* Problem to work on
Could you rewrite the quadratic inequality solution below from "Solve the inequality." up to and including "to achieve this.", changing each "zero" to "0"?

Question

Solve the inequality. Then graph the solution set.$$x^{2}+2 x>3$$

Answer

**step1 Rearrange the Inequality**

To solve a quadratic inequality, it is helpful to rearrange it so that one side is zero. This allows us to easily find the values of x that make the expression equal to zero, which are called the critical points. Subtract 3 from both sides of the inequality to achieve this.

$$x^{2}+2 x > 3$$

$$x^{2}+2 x - 3 > 0$$

**step2 Find the Critical Points by Factoring**

The critical points are the values of x where the expression $$x^2 + 2x - 3$$ equals zero. We can find these points by factoring the quadratic expression. We look for two numbers that multiply to -3 and add up to 2. These numbers are 3 and -1.

$$x^{2}+2 x - 3 = 0$$

$$(x+3)(x-1) = 0$$

Set each factor equal to zero to find the critical points.

* Material

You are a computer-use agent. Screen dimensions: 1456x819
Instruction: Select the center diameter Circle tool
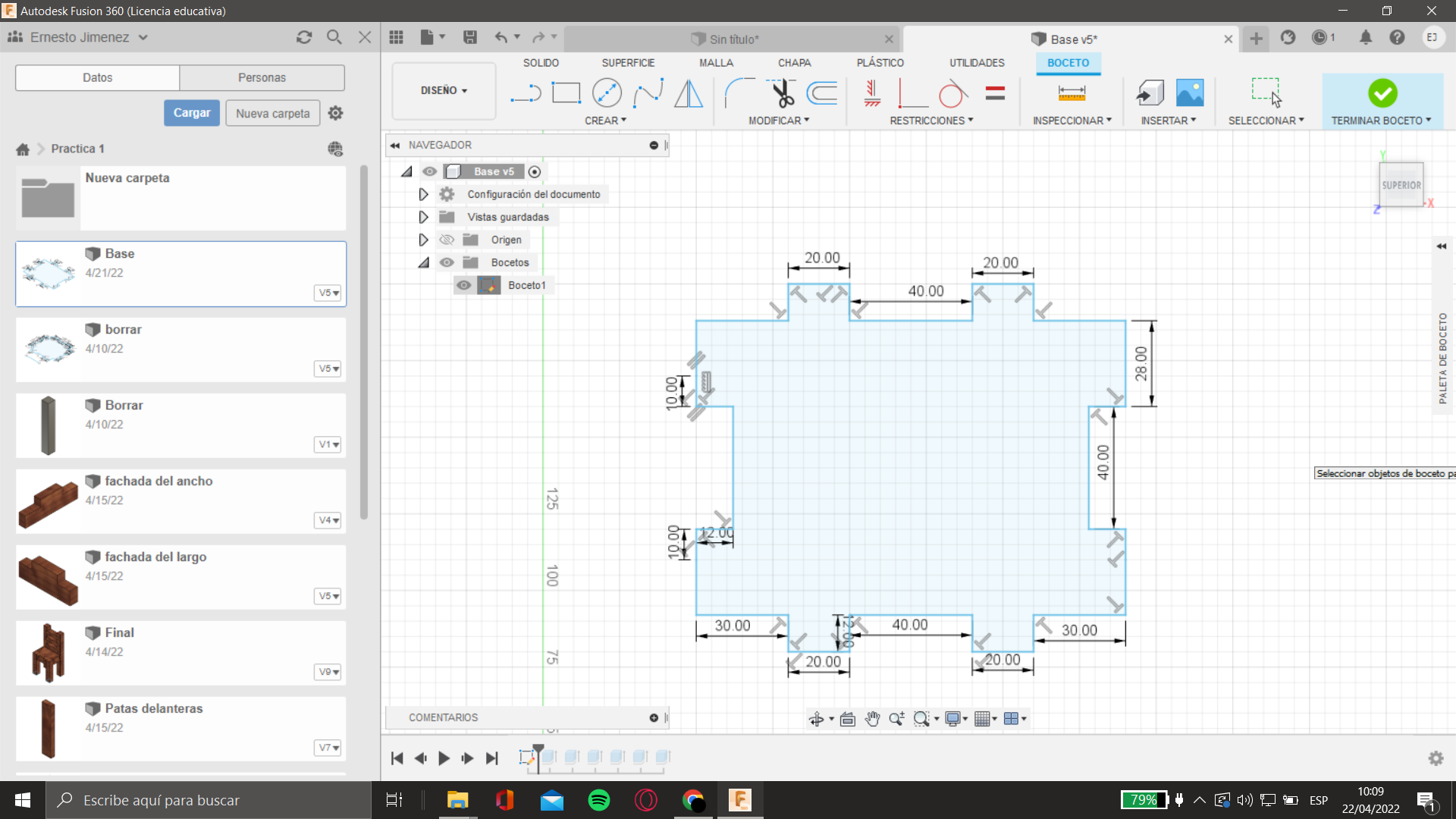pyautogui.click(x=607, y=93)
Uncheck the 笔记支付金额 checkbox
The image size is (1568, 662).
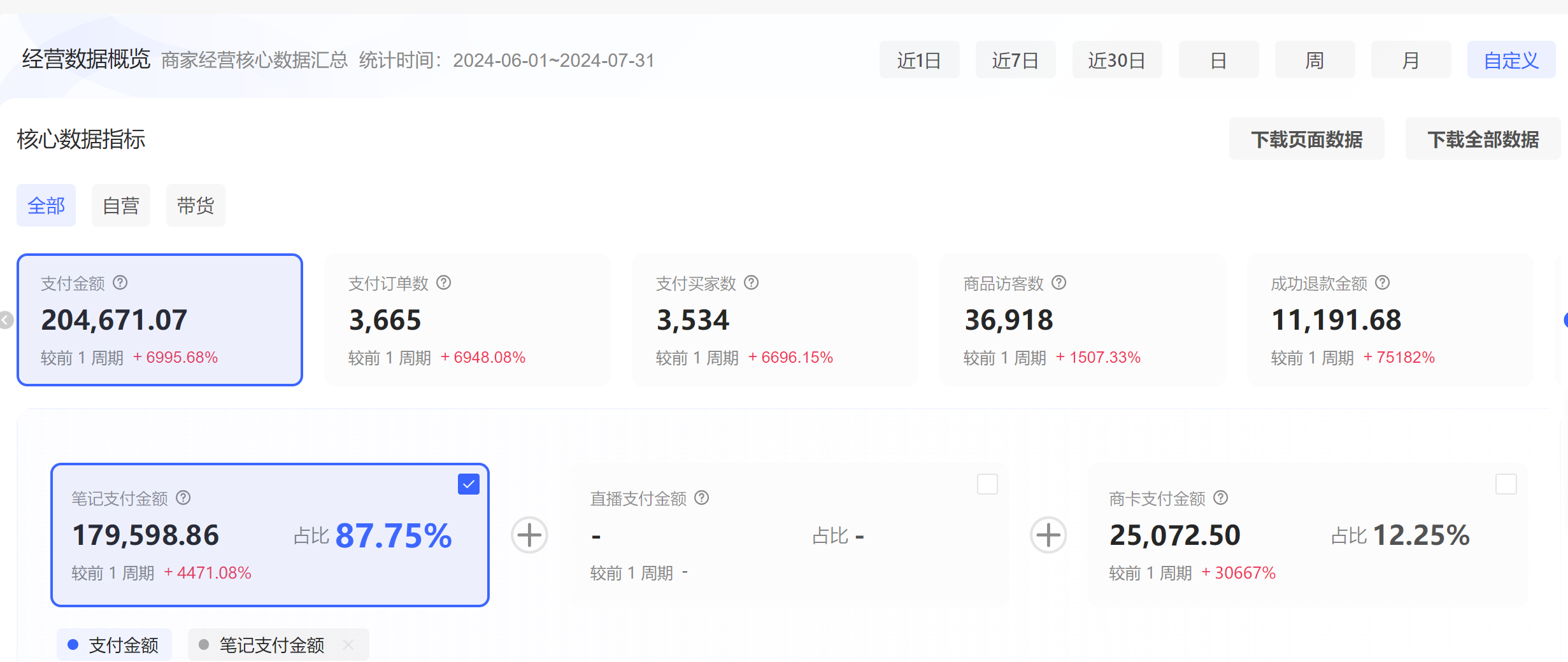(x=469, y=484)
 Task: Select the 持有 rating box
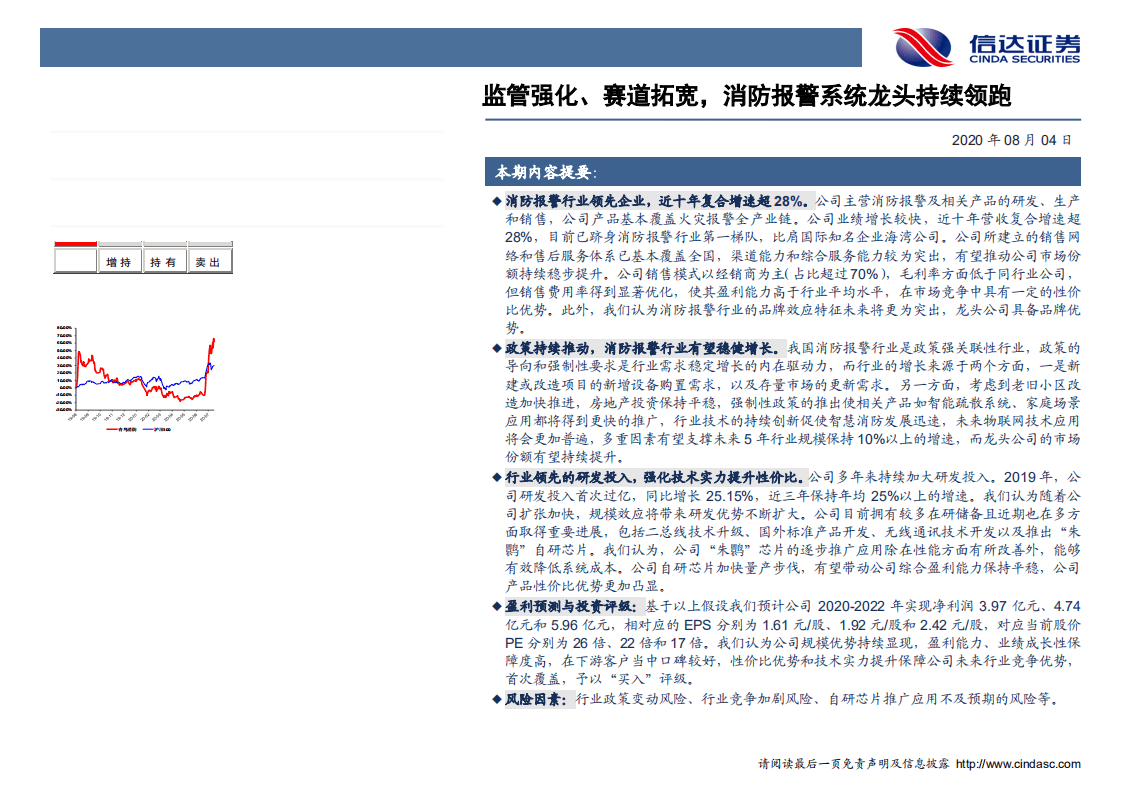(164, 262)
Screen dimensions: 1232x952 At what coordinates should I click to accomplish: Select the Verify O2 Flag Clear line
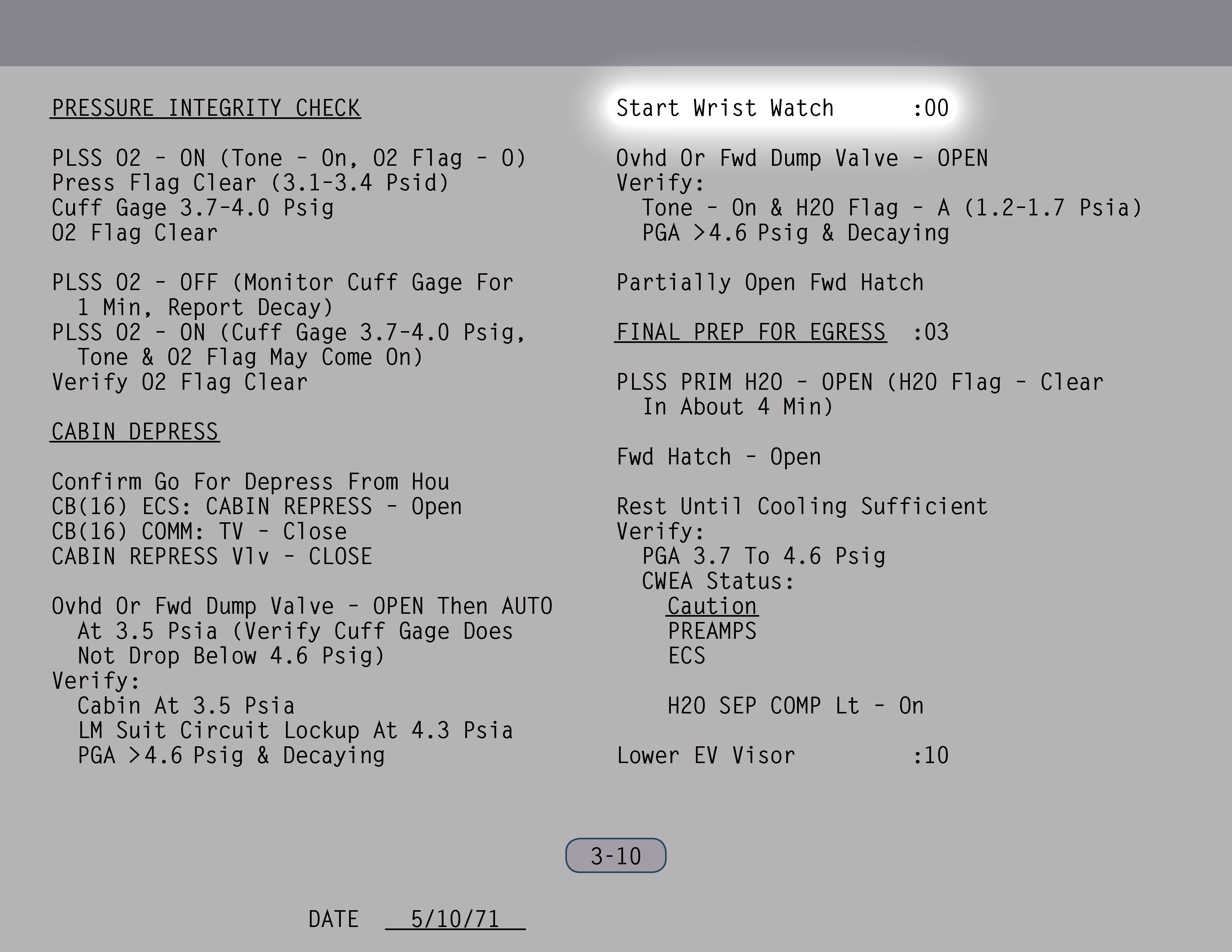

* Worked answer
Solve the inequality. Then graph the solution set.$$x^{2}+2 x>3$$

Answer

**step1 Rearrange the Inequality**

To solve a quadratic inequality, it is helpful to rearrange it so that one side is 0. This allows us to easily find the values of x that make the expression equal to 0, which are called the critical points. Subtract 3 from both sides of the inequality to achieve this.